# Dataset items
....................
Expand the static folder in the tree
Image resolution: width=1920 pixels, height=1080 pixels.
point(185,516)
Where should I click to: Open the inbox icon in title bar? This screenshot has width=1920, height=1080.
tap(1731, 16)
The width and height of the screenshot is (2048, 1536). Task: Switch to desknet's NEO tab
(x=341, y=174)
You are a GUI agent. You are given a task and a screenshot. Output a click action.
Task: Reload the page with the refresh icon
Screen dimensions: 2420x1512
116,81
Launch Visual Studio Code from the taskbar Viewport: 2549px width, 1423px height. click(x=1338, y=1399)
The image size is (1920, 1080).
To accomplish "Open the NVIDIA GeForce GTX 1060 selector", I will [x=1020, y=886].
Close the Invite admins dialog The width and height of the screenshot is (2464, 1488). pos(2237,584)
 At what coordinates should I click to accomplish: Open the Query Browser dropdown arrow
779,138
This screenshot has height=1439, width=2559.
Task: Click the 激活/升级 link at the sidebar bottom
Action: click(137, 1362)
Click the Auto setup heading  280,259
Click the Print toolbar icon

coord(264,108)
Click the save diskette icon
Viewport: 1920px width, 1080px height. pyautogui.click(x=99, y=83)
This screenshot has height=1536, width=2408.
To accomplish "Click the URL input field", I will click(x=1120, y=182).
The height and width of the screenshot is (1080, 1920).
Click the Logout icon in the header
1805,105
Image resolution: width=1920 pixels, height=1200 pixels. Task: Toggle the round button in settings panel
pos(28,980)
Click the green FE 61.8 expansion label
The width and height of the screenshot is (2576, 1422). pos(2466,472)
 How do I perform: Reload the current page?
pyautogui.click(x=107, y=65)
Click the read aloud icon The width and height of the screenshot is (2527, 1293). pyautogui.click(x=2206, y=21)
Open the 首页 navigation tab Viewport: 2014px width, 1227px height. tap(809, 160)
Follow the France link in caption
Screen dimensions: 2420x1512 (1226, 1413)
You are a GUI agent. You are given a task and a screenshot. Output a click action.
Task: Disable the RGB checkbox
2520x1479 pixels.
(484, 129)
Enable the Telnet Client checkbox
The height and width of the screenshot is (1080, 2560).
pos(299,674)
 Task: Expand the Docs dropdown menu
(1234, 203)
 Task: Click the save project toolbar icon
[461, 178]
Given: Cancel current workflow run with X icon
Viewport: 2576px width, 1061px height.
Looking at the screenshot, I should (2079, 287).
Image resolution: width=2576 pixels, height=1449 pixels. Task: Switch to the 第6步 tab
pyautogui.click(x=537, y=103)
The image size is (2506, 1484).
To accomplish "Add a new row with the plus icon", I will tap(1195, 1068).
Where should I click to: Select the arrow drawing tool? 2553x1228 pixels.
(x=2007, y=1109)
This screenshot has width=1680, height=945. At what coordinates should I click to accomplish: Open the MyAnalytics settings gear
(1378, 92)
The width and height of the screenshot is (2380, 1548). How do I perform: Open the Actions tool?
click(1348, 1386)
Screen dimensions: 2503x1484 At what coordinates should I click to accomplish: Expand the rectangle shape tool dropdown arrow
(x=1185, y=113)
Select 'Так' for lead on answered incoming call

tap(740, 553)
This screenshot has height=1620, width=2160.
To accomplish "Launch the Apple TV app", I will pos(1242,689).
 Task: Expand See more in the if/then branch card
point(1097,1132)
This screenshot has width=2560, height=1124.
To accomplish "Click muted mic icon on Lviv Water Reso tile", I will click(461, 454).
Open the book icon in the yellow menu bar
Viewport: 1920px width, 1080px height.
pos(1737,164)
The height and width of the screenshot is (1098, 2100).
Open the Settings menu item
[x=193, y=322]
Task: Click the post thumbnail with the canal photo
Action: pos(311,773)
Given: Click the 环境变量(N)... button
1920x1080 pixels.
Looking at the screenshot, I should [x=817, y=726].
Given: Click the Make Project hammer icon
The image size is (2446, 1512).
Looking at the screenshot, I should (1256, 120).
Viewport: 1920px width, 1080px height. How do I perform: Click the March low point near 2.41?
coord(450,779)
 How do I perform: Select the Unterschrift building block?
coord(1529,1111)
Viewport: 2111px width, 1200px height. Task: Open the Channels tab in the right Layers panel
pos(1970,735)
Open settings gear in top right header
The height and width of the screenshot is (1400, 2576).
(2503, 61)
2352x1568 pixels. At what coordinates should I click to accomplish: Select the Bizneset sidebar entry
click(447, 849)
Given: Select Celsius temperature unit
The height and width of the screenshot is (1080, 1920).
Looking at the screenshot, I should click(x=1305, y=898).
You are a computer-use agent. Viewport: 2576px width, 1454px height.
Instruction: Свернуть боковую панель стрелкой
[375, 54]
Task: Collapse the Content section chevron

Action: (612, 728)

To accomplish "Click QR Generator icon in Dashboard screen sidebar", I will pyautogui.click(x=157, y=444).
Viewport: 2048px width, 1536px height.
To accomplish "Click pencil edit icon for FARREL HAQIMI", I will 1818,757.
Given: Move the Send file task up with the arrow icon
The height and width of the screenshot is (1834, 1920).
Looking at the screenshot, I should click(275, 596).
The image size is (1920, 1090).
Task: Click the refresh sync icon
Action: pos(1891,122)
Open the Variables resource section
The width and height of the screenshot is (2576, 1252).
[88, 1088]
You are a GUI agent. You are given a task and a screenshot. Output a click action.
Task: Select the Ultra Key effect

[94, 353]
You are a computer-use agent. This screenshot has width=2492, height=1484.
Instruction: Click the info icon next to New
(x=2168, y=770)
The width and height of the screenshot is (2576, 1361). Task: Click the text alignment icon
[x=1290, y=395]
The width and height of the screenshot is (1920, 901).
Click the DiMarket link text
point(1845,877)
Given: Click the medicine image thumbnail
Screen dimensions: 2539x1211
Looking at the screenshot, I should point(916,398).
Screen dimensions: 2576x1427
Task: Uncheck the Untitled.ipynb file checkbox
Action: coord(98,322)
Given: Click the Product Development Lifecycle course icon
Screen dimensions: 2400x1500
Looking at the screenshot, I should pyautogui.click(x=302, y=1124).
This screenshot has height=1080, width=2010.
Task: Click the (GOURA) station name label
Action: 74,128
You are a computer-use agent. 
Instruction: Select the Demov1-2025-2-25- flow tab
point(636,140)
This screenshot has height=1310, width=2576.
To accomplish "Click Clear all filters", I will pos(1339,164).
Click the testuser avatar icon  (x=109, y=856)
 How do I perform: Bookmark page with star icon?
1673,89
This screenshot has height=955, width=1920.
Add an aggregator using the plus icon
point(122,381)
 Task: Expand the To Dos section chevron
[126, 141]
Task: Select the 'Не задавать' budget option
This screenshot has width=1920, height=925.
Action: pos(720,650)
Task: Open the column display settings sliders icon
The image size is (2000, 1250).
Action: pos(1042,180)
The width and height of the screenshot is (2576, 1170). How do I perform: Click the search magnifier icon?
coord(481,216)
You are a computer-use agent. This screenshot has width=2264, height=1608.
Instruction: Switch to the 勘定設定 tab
....................
# Exercise instructions
Give again, exactly as written, the lines running from the first line of the data above through the line that contains "The image size is (1920, 1080).".

# Your response
Expand the static folder in the tree
Image resolution: width=1920 pixels, height=1080 pixels.
point(185,516)
Where should I click to: Open the inbox icon in title bar? This screenshot has width=1920, height=1080.
tap(1731, 16)
The width and height of the screenshot is (2048, 1536). Task: Switch to desknet's NEO tab
(x=341, y=174)
You are a GUI agent. You are given a task and a screenshot. Output a click action.
Task: Reload the page with the refresh icon
Screen dimensions: 2420x1512
116,81
Launch Visual Studio Code from the taskbar Viewport: 2549px width, 1423px height. click(x=1338, y=1399)
The image size is (1920, 1080).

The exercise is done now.